China, India, and Brazil should be able to satisfy their syringe demand with supply from domestic production facilities, Yadav said, and developing countries in Latin America, Africa, and elsewhere will be able to tap the supply of 1 billion syringes the World Health Organization plans to make available over the next year.

But while the total supply of syringes shouldn’t be a problem, the timing could be: If more countries don’t start to place orders now for what they’ll need in the latter half of 2021, broader phases of the vaccine rollout could be gummed up. India, for example, doesn’t yet have sufficient syringe contracts placed to supply its 1.3 billion people, Yadav warned.

“It’s unclear if the pace at which they want to vaccinate and the pace at which syringes will become available will match,” he said. “If they are thinking of doing a US-style 100 million vaccine drive in a one-month period, they will have a crunch.”

One reason syringes are a relatively easy piece of the Covid-19 puzzle is that the world already produces a huge number of them. The production scale-up, while in need of advance planning, is manageable. The world uses about 16 billion disposable syringes every year, according to UNICEF, of which about 5% are for various immunizations (the rest are for administering drugs, drawing blood, and other uses).

This year, non-vaccine syringe demand will be below average, Yadav said, because fewer people are taking elective visits to hospitals.
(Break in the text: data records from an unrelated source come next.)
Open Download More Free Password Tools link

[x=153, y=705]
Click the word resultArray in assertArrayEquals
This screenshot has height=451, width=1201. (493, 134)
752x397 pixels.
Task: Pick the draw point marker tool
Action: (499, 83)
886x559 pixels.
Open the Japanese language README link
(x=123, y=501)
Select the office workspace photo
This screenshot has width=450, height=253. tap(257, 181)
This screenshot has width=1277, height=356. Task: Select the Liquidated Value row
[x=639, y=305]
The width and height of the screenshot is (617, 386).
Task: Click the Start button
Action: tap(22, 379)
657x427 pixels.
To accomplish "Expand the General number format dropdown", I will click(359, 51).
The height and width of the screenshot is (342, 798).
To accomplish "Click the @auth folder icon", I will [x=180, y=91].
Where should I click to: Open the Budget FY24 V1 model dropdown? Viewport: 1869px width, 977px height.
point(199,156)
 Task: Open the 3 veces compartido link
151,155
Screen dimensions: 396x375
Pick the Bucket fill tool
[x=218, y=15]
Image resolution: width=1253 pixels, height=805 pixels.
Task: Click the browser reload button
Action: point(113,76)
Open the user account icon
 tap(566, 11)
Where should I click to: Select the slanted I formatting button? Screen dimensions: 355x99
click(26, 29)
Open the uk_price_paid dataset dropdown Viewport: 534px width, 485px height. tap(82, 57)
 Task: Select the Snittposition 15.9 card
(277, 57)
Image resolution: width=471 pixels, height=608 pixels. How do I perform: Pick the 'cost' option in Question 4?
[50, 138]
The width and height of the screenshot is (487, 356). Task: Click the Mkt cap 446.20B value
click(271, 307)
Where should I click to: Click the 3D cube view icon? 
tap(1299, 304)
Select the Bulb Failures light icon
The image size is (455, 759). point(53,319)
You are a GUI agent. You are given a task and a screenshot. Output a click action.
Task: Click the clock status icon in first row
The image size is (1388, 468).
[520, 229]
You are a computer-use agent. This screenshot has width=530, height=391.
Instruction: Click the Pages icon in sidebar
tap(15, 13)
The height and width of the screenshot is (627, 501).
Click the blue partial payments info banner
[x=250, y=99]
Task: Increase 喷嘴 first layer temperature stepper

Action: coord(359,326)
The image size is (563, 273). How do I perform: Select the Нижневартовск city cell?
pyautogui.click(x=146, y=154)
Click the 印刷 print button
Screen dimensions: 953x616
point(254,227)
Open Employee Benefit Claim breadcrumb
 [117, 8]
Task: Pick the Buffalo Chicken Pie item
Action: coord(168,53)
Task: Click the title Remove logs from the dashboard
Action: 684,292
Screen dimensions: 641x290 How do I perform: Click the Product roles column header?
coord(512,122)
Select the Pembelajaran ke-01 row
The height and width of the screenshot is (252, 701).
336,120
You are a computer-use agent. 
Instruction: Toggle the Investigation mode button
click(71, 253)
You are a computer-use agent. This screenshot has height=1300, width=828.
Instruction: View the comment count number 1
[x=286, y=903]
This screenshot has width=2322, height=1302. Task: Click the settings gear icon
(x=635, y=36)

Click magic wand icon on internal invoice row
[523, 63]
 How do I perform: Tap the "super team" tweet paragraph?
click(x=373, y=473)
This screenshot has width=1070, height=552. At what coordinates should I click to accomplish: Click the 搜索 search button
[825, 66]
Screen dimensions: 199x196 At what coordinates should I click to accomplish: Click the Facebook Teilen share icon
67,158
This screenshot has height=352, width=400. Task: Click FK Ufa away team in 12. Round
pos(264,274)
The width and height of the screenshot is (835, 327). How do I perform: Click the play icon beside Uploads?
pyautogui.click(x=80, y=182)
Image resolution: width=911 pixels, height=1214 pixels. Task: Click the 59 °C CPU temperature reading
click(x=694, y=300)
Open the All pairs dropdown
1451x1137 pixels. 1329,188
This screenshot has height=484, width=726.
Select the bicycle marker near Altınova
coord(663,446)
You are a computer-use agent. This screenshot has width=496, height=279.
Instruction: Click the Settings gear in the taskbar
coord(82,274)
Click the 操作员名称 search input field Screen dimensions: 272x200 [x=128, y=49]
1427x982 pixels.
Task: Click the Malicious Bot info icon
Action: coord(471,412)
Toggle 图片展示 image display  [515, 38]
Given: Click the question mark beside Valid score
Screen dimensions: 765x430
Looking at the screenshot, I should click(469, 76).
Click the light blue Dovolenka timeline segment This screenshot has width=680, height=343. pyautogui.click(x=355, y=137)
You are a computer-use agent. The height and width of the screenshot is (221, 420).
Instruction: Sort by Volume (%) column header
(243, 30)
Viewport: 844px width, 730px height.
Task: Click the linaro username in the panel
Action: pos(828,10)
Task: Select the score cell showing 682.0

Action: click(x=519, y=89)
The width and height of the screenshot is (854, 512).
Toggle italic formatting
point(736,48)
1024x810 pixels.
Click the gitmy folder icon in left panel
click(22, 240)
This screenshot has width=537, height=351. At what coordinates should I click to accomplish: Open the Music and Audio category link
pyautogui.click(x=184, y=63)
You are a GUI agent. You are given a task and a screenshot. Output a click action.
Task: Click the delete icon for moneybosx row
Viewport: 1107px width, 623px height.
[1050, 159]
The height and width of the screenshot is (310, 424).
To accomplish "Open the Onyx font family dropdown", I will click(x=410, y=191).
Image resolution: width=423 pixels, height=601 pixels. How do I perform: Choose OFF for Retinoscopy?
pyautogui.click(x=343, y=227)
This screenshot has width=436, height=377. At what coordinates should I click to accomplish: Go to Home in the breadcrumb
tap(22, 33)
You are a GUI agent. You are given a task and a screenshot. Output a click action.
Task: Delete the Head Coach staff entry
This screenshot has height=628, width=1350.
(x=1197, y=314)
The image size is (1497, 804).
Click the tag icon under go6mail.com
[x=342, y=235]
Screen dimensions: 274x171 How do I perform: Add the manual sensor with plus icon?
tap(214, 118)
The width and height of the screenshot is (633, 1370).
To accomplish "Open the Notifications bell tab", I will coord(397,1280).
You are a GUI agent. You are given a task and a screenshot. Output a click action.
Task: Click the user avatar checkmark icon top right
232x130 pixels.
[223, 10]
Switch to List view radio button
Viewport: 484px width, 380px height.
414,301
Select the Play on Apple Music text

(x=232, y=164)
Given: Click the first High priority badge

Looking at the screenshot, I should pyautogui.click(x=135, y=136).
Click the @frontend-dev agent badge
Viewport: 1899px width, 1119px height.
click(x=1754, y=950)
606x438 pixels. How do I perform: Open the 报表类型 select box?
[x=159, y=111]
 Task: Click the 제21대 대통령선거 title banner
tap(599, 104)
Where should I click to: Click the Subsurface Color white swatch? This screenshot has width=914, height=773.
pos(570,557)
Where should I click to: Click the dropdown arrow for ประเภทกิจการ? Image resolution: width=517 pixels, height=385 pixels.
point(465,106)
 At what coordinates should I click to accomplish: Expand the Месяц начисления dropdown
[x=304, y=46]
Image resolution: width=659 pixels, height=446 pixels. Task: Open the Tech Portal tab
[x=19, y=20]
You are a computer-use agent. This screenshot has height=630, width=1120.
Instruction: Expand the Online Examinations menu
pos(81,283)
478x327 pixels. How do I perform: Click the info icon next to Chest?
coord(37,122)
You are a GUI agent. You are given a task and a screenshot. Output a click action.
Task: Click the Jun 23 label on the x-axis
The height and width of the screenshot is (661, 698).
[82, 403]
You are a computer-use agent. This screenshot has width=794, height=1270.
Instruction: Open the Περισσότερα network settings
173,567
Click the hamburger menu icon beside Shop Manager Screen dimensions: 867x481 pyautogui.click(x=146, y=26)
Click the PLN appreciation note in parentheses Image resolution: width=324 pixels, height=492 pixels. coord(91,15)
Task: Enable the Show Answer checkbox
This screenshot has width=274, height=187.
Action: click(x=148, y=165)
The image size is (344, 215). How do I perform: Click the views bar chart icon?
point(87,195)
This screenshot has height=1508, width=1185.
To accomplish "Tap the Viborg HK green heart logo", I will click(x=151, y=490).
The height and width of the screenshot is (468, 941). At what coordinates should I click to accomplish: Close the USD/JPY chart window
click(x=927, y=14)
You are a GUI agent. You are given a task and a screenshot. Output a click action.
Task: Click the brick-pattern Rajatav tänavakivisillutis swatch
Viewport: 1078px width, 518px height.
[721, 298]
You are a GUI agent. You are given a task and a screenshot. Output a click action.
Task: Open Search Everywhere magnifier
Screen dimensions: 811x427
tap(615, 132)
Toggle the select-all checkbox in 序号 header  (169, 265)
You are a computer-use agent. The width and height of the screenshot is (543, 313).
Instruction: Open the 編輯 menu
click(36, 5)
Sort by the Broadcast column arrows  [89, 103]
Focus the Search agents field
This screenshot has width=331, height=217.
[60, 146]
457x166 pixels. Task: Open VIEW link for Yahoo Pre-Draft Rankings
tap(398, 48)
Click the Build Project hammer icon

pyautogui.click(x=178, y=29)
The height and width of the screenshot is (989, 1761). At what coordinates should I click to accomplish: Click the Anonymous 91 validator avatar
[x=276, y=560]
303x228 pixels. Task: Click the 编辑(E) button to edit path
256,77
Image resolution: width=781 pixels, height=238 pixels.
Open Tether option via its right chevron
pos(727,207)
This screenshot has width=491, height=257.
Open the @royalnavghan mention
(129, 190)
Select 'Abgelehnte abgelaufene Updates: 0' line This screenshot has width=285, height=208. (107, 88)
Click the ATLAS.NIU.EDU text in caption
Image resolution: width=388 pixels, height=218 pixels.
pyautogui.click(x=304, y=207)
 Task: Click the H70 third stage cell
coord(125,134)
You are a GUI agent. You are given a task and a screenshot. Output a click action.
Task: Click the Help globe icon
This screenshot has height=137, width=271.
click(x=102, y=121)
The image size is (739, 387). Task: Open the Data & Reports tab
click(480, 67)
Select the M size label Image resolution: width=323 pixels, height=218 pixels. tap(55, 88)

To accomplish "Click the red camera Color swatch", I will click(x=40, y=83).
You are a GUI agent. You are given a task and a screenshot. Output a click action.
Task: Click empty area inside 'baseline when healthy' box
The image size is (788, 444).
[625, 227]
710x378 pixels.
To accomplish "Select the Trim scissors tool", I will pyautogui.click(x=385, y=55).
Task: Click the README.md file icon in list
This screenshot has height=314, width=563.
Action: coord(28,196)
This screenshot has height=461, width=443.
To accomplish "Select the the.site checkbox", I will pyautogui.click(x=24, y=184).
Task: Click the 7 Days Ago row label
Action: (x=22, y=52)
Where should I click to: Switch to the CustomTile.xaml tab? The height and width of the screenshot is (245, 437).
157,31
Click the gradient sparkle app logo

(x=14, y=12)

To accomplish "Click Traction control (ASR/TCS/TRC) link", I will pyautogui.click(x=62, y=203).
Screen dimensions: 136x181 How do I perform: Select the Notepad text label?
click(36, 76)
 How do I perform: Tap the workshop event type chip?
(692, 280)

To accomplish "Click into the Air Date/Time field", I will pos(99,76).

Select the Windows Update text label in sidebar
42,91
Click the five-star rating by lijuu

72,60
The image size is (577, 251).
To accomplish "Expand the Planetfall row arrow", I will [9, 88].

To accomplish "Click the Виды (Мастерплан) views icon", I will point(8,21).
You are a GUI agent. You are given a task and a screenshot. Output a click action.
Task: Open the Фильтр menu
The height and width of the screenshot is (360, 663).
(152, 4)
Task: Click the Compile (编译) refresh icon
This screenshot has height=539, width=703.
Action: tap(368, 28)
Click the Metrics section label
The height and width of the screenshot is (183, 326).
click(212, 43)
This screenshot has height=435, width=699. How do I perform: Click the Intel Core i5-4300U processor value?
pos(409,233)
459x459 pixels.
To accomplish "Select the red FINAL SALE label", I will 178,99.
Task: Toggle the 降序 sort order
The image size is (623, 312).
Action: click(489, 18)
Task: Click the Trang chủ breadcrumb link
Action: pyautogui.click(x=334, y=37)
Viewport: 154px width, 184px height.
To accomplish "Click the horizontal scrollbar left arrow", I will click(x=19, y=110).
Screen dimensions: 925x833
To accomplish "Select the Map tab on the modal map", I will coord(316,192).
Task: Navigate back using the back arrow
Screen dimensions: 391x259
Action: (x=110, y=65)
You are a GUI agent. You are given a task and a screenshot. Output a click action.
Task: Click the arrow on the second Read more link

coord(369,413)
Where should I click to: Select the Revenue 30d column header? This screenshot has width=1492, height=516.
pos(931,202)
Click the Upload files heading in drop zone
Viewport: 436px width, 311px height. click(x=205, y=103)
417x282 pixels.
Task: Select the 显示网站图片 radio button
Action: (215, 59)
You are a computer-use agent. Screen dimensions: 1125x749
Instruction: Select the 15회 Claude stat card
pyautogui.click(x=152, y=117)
But again, timing is key: If a huge syringe order drops with little advance notice, that could potentially divert supply from other essential syringe needs, although there’s no evidence this has happened yet.

Matt Bernardo, executive director of Housing Works Community Healthcare, said groups like his that provide safe needle services to intravenous drug users are concerned about a shortfall, although they haven’t experienced one yet related to the Covid-19 vaccine. A bigger concern at this point, he said, is that New York state is cutting funding for HIV prevention programs, which the organization normally relies on to acquire syringes.

Could used syringes potentially be cleaned and put back into circulation in case of a shortage? Dan Vukelich, president of a trade group that represents medical device reprocessing companies, said that syringes are almost never recycled because it’s cheaper to just produce new ones. But there’s no legal or technical reason why they couldn’t be collected, sterilized, and refilled if needed, he said.

Whatever happens with syringes, other equipment also needs to be lined up to pull off vaccination drives without any delays. Makers of pharmaceutical glass are filling orders for billions of vaccine vials, and developing new, stronger kinds of glass. The likelihood of a vial shortage depends on how many governments and hospitals globally opt for the Pfizer or Moderna mRNA vaccines, which come packaged in 5-dose vials, versus the AstraZeneca or other non-mRNA vaccines that can be packaged in higher-dose vials.

The mRNA vaccines also make use of lipid nanoparticles to encase and protect strands of the genetic material; these have to be produced in a lab and were most likely the missing supply that caused Pfizer to announce on Dec. 3 that it would deliver 50 million fewer vaccines than anticipated this year.

“If the whole world says ‘We’re going to get Pfizer and Moderna mRNA vaccine,’ then we are facing a serious shortage of lipids,” Yadav said.

Hopefully world leaders will take some positive reinforcement from their success with syringes so far, and continue to plan ahead.